## Extracted records

--

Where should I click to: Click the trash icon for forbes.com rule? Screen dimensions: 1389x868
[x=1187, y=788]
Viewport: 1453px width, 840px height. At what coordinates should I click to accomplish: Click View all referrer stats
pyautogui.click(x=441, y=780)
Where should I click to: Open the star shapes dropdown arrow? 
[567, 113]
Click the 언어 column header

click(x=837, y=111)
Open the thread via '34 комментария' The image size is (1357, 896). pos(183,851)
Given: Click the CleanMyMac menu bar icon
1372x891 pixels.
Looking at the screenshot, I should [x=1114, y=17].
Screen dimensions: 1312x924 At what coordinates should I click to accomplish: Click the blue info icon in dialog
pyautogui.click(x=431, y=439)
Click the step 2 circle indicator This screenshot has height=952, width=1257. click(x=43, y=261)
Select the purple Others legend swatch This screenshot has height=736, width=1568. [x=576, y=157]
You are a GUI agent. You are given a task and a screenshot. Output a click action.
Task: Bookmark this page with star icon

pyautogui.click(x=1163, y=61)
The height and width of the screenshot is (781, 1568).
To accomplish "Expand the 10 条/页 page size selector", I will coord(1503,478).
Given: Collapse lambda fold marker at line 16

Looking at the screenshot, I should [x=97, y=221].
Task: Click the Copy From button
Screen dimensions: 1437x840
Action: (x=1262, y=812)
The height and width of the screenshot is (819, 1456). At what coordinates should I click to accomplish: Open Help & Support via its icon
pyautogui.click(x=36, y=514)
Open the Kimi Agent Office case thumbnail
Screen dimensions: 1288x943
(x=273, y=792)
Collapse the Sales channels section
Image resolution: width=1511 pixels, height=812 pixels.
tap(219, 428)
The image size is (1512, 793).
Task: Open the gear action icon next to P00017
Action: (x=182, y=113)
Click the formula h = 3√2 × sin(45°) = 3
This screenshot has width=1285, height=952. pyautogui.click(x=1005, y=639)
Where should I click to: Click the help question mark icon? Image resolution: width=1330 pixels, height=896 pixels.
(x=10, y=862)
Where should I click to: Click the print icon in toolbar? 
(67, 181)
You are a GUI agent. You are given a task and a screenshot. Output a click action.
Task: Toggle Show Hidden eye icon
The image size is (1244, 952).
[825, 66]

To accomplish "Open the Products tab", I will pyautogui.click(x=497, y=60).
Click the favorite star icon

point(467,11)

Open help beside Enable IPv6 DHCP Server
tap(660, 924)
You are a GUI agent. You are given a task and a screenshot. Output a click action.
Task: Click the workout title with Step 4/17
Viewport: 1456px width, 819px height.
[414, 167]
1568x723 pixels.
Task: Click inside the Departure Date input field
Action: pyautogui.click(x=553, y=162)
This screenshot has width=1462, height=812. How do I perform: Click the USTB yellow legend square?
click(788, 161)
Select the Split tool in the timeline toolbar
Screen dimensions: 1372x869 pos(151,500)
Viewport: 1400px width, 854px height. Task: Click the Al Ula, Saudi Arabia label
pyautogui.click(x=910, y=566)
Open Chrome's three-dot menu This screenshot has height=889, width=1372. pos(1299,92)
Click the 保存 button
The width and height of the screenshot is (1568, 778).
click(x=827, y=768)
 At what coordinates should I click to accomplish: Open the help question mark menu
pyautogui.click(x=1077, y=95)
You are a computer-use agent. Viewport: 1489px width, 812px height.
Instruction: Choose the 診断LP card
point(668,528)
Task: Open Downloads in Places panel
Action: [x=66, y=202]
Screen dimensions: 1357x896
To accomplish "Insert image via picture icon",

--

## What needs to be done
Beginning with the line that holds "Task: Click the workout title with Step 4/17", please give again each line exactly until the records end, and include that final line.

## Solution for this task
Task: Click the workout title with Step 4/17
Viewport: 1456px width, 819px height.
[414, 167]
1568x723 pixels.
Task: Click inside the Departure Date input field
Action: pyautogui.click(x=553, y=162)
This screenshot has width=1462, height=812. How do I perform: Click the USTB yellow legend square?
click(788, 161)
Select the Split tool in the timeline toolbar
Screen dimensions: 1372x869 pos(151,500)
Viewport: 1400px width, 854px height. Task: Click the Al Ula, Saudi Arabia label
pyautogui.click(x=910, y=566)
Open Chrome's three-dot menu This screenshot has height=889, width=1372. pos(1299,92)
Click the 保存 button
The width and height of the screenshot is (1568, 778).
click(x=827, y=768)
 At what coordinates should I click to accomplish: Open the help question mark menu
pyautogui.click(x=1077, y=95)
You are a computer-use agent. Viewport: 1489px width, 812px height.
Instruction: Choose the 診断LP card
point(668,528)
Task: Open Downloads in Places panel
Action: [x=66, y=202]
Screen dimensions: 1357x896
To accomplish "Insert image via picture icon",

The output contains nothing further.